Now, let's break down those exclamation marks!
$10!$ (read as "10 factorial") means $10 \times 9 \times 8 \times 7 \times 6 \times 5 \times 4 \times 3 \times 2 \times 1$.
$4!$ means $4 \times 3 \times 2 \times 1$.
$6!$ means $6 \times 5 \times 4 \times 3 \times 2 \times 1$.
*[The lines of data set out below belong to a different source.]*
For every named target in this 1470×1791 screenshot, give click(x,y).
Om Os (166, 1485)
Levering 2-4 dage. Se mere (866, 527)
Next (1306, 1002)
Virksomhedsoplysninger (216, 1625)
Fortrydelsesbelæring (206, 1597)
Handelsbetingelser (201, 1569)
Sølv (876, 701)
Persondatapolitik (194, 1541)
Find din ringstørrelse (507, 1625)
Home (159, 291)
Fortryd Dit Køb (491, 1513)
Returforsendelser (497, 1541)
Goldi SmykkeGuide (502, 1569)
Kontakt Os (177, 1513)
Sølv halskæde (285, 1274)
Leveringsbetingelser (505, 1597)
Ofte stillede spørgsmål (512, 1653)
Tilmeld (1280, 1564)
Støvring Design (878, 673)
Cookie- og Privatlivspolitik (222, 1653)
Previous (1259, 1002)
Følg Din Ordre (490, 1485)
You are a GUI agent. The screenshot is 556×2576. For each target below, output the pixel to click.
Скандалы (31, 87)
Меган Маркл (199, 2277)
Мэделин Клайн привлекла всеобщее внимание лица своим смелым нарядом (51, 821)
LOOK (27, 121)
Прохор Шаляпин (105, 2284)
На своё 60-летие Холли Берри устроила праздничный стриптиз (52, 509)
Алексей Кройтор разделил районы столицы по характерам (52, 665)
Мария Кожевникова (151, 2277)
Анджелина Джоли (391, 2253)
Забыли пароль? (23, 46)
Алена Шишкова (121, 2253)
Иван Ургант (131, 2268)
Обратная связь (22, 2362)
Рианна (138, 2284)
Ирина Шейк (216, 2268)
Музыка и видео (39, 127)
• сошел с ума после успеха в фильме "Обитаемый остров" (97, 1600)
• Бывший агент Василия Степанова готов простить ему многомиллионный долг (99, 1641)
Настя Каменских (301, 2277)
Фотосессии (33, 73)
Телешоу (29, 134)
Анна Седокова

So, we write it out like this:
$\frac{10 \times 9 \times 8 \times 7 \times (6 \times 5 \times 4 \times 3 \times 2 \times 1)}{(4 \times 3 \times 2 \times 1) \times (6 \times 5 \times 4 \times 3 \times 2 \times 1)}$

See how $(6 \times 5 \times 4 \times 3 \times 2 \times 1)$ appears on both the top and the bottom? We can cancel those out! It makes the problem much easier:
$\frac{10 \times 9 \times 8 \times 7}{4 \times 3 \times 2 \times 1}$

Now, let's do some more canceling to simplify:
* The bottom is $4 \times 3 \times 2 \times 1 = 24$.
* We can see that $4 \times 2 = 8$, and we have an $8$ on the top. So, let's cancel the $8$ on top with the $4$ and $2$ on the bottom.
The fraction becomes $\frac{10 \times 9 \times 7}{3 \times 1}$ (because $8/(4 \times 2) = 1$).
* Now, we have a $9$ on top and a $3$ on the bottom. $9 \div 3 = 3$.
The fraction becomes $10 \times 3 \times 7$.

Finally, multiply these numbers:
$10 \times 3 = 30$
$30 \times 7 = 210$

So, there are 210 different ways to choose 4 things from a group of 10!